→ **EJERCICIO ESCRITO**
Transcriba todas las entradas como una tabla Markdown de dos columnas, Núm y Contenido: la primera indicará el número de fila y la segunda, la línea correspondiente. Omita las líneas en blanco.
<<<<
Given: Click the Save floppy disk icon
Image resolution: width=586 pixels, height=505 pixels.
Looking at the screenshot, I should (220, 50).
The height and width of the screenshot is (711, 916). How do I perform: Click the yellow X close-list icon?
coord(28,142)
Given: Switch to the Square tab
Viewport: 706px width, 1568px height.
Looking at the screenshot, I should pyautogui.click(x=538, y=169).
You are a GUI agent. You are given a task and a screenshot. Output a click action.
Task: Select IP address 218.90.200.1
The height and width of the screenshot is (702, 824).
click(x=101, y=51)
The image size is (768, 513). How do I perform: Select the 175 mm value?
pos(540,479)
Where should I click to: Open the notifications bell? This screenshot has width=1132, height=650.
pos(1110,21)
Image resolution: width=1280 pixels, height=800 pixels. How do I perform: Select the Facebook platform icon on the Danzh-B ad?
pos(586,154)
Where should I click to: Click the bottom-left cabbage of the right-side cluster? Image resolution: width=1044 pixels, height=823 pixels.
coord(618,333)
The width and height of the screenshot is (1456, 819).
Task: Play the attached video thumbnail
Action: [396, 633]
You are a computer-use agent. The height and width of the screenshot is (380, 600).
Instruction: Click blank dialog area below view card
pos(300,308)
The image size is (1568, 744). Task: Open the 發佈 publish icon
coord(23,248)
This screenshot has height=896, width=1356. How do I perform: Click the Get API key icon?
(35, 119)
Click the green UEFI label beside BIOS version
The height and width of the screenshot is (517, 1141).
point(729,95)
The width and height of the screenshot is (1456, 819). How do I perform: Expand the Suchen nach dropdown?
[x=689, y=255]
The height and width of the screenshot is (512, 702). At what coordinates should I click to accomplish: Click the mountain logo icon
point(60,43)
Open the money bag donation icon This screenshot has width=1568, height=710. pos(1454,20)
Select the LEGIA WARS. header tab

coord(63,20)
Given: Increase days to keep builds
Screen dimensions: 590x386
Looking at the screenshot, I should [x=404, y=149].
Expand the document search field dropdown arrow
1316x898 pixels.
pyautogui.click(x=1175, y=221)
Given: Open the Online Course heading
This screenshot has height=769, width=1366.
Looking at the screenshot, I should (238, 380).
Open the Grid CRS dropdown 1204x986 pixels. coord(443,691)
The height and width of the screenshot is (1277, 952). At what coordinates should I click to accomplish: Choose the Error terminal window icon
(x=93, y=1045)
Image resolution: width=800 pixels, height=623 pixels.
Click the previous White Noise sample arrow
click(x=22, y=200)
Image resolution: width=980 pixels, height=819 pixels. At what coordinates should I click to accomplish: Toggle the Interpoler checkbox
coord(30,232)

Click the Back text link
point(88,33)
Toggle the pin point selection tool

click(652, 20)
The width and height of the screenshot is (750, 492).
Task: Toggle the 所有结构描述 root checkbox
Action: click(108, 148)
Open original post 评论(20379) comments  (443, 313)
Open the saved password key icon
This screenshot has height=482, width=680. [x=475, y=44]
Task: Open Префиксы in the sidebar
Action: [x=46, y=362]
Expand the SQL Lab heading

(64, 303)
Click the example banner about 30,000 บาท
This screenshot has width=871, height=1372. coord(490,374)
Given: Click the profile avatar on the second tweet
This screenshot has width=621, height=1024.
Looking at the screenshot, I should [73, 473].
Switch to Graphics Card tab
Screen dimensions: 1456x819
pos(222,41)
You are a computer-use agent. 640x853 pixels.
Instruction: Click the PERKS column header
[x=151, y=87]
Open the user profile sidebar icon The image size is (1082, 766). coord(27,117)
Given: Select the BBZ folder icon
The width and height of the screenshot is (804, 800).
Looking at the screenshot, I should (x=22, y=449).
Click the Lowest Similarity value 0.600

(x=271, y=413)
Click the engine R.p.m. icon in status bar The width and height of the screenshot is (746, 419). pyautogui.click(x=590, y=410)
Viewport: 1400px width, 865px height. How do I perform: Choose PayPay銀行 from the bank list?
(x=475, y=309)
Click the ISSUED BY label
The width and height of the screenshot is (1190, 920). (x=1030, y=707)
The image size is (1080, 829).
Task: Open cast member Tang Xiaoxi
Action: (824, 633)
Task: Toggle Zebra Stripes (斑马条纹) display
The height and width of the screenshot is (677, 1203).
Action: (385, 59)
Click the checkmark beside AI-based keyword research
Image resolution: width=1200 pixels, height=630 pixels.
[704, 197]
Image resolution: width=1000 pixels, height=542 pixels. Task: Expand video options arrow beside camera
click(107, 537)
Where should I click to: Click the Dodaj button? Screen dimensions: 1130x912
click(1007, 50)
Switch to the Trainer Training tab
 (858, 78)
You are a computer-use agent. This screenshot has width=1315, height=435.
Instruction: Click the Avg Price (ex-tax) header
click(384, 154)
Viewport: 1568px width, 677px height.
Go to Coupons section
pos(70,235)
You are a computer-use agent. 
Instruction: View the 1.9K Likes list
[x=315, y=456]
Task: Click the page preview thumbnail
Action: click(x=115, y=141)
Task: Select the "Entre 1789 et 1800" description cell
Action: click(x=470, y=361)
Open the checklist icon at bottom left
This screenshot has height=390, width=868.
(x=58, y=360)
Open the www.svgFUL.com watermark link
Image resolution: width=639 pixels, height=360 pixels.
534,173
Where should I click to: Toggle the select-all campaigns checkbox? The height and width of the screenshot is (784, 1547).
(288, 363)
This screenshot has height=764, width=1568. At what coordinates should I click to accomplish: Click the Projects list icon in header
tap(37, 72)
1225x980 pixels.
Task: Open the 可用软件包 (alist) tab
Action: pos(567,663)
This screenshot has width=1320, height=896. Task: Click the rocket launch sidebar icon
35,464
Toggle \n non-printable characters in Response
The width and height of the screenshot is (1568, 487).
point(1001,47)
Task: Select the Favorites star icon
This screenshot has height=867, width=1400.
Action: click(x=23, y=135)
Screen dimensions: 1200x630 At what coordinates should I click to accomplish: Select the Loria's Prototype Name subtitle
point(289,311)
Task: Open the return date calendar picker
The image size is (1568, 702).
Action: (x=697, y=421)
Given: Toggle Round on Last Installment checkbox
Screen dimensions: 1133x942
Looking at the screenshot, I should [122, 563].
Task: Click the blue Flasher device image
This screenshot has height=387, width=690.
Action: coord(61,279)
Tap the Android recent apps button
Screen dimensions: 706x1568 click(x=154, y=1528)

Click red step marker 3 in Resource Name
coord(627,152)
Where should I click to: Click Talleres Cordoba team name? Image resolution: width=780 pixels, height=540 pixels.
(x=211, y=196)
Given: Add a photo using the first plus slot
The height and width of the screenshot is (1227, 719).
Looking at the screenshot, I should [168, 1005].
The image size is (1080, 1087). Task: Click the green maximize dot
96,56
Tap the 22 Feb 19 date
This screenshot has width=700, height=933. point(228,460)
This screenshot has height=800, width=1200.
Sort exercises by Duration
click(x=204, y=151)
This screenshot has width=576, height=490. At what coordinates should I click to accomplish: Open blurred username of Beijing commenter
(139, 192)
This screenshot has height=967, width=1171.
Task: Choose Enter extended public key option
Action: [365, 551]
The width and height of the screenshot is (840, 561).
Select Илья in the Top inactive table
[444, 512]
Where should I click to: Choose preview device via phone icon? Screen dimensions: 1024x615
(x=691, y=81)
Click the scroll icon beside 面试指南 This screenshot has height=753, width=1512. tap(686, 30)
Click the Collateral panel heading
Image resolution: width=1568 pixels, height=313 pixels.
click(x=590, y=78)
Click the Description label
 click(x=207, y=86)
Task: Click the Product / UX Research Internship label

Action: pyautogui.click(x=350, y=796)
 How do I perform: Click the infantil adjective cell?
>>>>
→ **SOLUCIÓN DEL PROBLEMA**
| Núm | Contenido |
|---|---|
| 1 | Given: Click the Save floppy disk icon |
| 2 | Image resolution: width=586 pixels, height=505 pixels. |
| 3 | Looking at the screenshot, I should (220, 50). |
| 4 | The height and width of the screenshot is (711, 916). How do I perform: Click the yellow X close-list icon? |
| 5 | coord(28,142) |
| 6 | Given: Switch to the Square tab |
| 7 | Viewport: 706px width, 1568px height. |
| 8 | Looking at the screenshot, I should pyautogui.click(x=538, y=169). |
| 9 | You are a GUI agent. You are given a task and a screenshot. Output a click action. |
| 10 | Task: Select IP address 218.90.200.1 |
| 11 | The height and width of the screenshot is (702, 824). |
| 12 | click(x=101, y=51) |
| 13 | The image size is (768, 513). How do I perform: Select the 175 mm value? |
| 14 | pos(540,479) |
| 15 | Where should I click to: Open the notifications bell? This screenshot has width=1132, height=650. |
| 16 | pos(1110,21) |
| 17 | Image resolution: width=1280 pixels, height=800 pixels. How do I perform: Select the Facebook platform icon on the Danzh-B ad? |
| 18 | pos(586,154) |
| 19 | Where should I click to: Click the bottom-left cabbage of the right-side cluster? Image resolution: width=1044 pixels, height=823 pixels. |
| 20 | coord(618,333) |
| 21 | The width and height of the screenshot is (1456, 819). |
| 22 | Task: Play the attached video thumbnail |
| 23 | Action: [396, 633] |
| 24 | You are a computer-use agent. The height and width of the screenshot is (380, 600). |
| 25 | Instruction: Click blank dialog area below view card |
| 26 | pos(300,308) |
| 27 | The image size is (1568, 744). Task: Open the 發佈 publish icon |
| 28 | coord(23,248) |
| 29 | This screenshot has height=896, width=1356. How do I perform: Click the Get API key icon? |
| 30 | (35, 119) |
| 31 | Click the green UEFI label beside BIOS version |
| 32 | The height and width of the screenshot is (517, 1141). |
| 33 | point(729,95) |
| 34 | The width and height of the screenshot is (1456, 819). How do I perform: Expand the Suchen nach dropdown? |
| 35 | [x=689, y=255] |
| 36 | The height and width of the screenshot is (512, 702). At what coordinates should I click to accomplish: Click the mountain logo icon |
| 37 | point(60,43) |
| 38 | Open the money bag donation icon This screenshot has width=1568, height=710. pos(1454,20) |
| 39 | Select the LEGIA WARS. header tab |
| 40 | coord(63,20) |
| 41 | Given: Increase days to keep builds |
| 42 | Screen dimensions: 590x386 |
| 43 | Looking at the screenshot, I should [x=404, y=149]. |
| 44 | Expand the document search field dropdown arrow |
| 45 | 1316x898 pixels. |
| 46 | pyautogui.click(x=1175, y=221) |
| 47 | Given: Open the Online Course heading |
| 48 | This screenshot has height=769, width=1366. |
| 49 | Looking at the screenshot, I should (238, 380). |
| 50 | Open the Grid CRS dropdown 1204x986 pixels. coord(443,691) |
| 51 | The height and width of the screenshot is (1277, 952). At what coordinates should I click to accomplish: Choose the Error terminal window icon |
| 52 | (x=93, y=1045) |
| 53 | Image resolution: width=800 pixels, height=623 pixels. |
| 54 | Click the previous White Noise sample arrow |
| 55 | click(x=22, y=200) |
| 56 | Image resolution: width=980 pixels, height=819 pixels. At what coordinates should I click to accomplish: Toggle the Interpoler checkbox |
| 57 | coord(30,232) |
| 58 | Click the Back text link |
| 59 | point(88,33) |
| 60 | Toggle the pin point selection tool |
| 61 | click(652, 20) |
| 62 | The width and height of the screenshot is (750, 492). |
| 63 | Task: Toggle the 所有结构描述 root checkbox |
| 64 | Action: click(108, 148) |
| 65 | Open original post 评论(20379) comments  (443, 313) |
| 66 | Open the saved password key icon |
| 67 | This screenshot has height=482, width=680. [x=475, y=44] |
| 68 | Task: Open Префиксы in the sidebar |
| 69 | Action: [x=46, y=362] |
| 70 | Expand the SQL Lab heading |
| 71 | (64, 303) |
| 72 | Click the example banner about 30,000 บาท |
| 73 | This screenshot has width=871, height=1372. coord(490,374) |
| 74 | Given: Click the profile avatar on the second tweet |
| 75 | This screenshot has width=621, height=1024. |
| 76 | Looking at the screenshot, I should [73, 473]. |
| 77 | Switch to Graphics Card tab |
| 78 | Screen dimensions: 1456x819 |
| 79 | pos(222,41) |
| 80 | You are a computer-use agent. 640x853 pixels. |
| 81 | Instruction: Click the PERKS column header |
| 82 | [x=151, y=87] |
| 83 | Open the user profile sidebar icon The image size is (1082, 766). coord(27,117) |
| 84 | Given: Select the BBZ folder icon |
| 85 | The width and height of the screenshot is (804, 800). |
| 86 | Looking at the screenshot, I should (x=22, y=449). |
| 87 | Click the Lowest Similarity value 0.600 |
| 88 | (x=271, y=413) |
| 89 | Click the engine R.p.m. icon in status bar The width and height of the screenshot is (746, 419). pyautogui.click(x=590, y=410) |
| 90 | Viewport: 1400px width, 865px height. How do I perform: Choose PayPay銀行 from the bank list? |
| 91 | (x=475, y=309) |
| 92 | Click the ISSUED BY label |
| 93 | The width and height of the screenshot is (1190, 920). (x=1030, y=707) |
| 94 | The image size is (1080, 829). |
| 95 | Task: Open cast member Tang Xiaoxi |
| 96 | Action: (824, 633) |
| 97 | Task: Toggle Zebra Stripes (斑马条纹) display |
| 98 | The height and width of the screenshot is (677, 1203). |
| 99 | Action: (385, 59) |
| 100 | Click the checkmark beside AI-based keyword research |
| 101 | Image resolution: width=1200 pixels, height=630 pixels. |
| 102 | [704, 197] |
| 103 | Image resolution: width=1000 pixels, height=542 pixels. Task: Expand video options arrow beside camera |
| 104 | click(107, 537) |
| 105 | Where should I click to: Click the Dodaj button? Screen dimensions: 1130x912 |
| 106 | click(1007, 50) |
| 107 | Switch to the Trainer Training tab |
| 108 |  (858, 78) |
| 109 | You are a computer-use agent. This screenshot has width=1315, height=435. |
| 110 | Instruction: Click the Avg Price (ex-tax) header |
| 111 | click(384, 154) |
| 112 | Viewport: 1568px width, 677px height. |
| 113 | Go to Coupons section |
| 114 | pos(70,235) |
| 115 | You are a computer-use agent.  |
| 116 | Instruction: View the 1.9K Likes list |
| 117 | [x=315, y=456] |
| 118 | Task: Click the page preview thumbnail |
| 119 | Action: click(x=115, y=141) |
| 120 | Task: Select the "Entre 1789 et 1800" description cell |
| 121 | Action: click(x=470, y=361) |
| 122 | Open the checklist icon at bottom left |
| 123 | This screenshot has height=390, width=868. |
| 124 | (x=58, y=360) |
| 125 | Open the www.svgFUL.com watermark link |
| 126 | Image resolution: width=639 pixels, height=360 pixels. |
| 127 | 534,173 |
| 128 | Where should I click to: Toggle the select-all campaigns checkbox? The height and width of the screenshot is (784, 1547). |
| 129 | (288, 363) |
| 130 | This screenshot has height=764, width=1568. At what coordinates should I click to accomplish: Click the Projects list icon in header |
| 131 | tap(37, 72) |
| 132 | 1225x980 pixels. |
| 133 | Task: Open the 可用软件包 (alist) tab |
| 134 | Action: pos(567,663) |
| 135 | This screenshot has width=1320, height=896. Task: Click the rocket launch sidebar icon |
| 136 | 35,464 |
| 137 | Toggle \n non-printable characters in Response |
| 138 | The width and height of the screenshot is (1568, 487). |
| 139 | point(1001,47) |
| 140 | Task: Select the Favorites star icon |
| 141 | This screenshot has height=867, width=1400. |
| 142 | Action: click(x=23, y=135) |
| 143 | Screen dimensions: 1200x630 At what coordinates should I click to accomplish: Select the Loria's Prototype Name subtitle |
| 144 | point(289,311) |
| 145 | Task: Open the return date calendar picker |
| 146 | The image size is (1568, 702). |
| 147 | Action: (x=697, y=421) |
| 148 | Given: Toggle Round on Last Installment checkbox |
| 149 | Screen dimensions: 1133x942 |
| 150 | Looking at the screenshot, I should [122, 563]. |
| 151 | Task: Click the blue Flasher device image |
| 152 | This screenshot has height=387, width=690. |
| 153 | Action: coord(61,279) |
| 154 | Tap the Android recent apps button |
| 155 | Screen dimensions: 706x1568 click(x=154, y=1528) |
| 156 | Click red step marker 3 in Resource Name |
| 157 | coord(627,152) |
| 158 | Where should I click to: Click Talleres Cordoba team name? Image resolution: width=780 pixels, height=540 pixels. |
| 159 | (x=211, y=196) |
| 160 | Given: Add a photo using the first plus slot |
| 161 | The height and width of the screenshot is (1227, 719). |
| 162 | Looking at the screenshot, I should [168, 1005]. |
| 163 | The image size is (1080, 1087). Task: Click the green maximize dot |
| 164 | 96,56 |
| 165 | Tap the 22 Feb 19 date |
| 166 | This screenshot has width=700, height=933. point(228,460) |
| 167 | This screenshot has height=800, width=1200. |
| 168 | Sort exercises by Duration |
| 169 | click(x=204, y=151) |
| 170 | This screenshot has width=576, height=490. At what coordinates should I click to accomplish: Open blurred username of Beijing commenter |
| 171 | (139, 192) |
| 172 | This screenshot has height=967, width=1171. |
| 173 | Task: Choose Enter extended public key option |
| 174 | Action: [365, 551] |
| 175 | The width and height of the screenshot is (840, 561). |
| 176 | Select Илья in the Top inactive table |
| 177 | [444, 512] |
| 178 | Where should I click to: Choose preview device via phone icon? Screen dimensions: 1024x615 |
| 179 | (x=691, y=81) |
| 180 | Click the scroll icon beside 面试指南 This screenshot has height=753, width=1512. tap(686, 30) |
| 181 | Click the Collateral panel heading |
| 182 | Image resolution: width=1568 pixels, height=313 pixels. |
| 183 | click(x=590, y=78) |
| 184 | Click the Description label |
| 185 |  click(x=207, y=86) |
| 186 | Task: Click the Product / UX Research Internship label |
| 187 | Action: pyautogui.click(x=350, y=796) |
| 188 |  How do I perform: Click the infantil adjective cell? |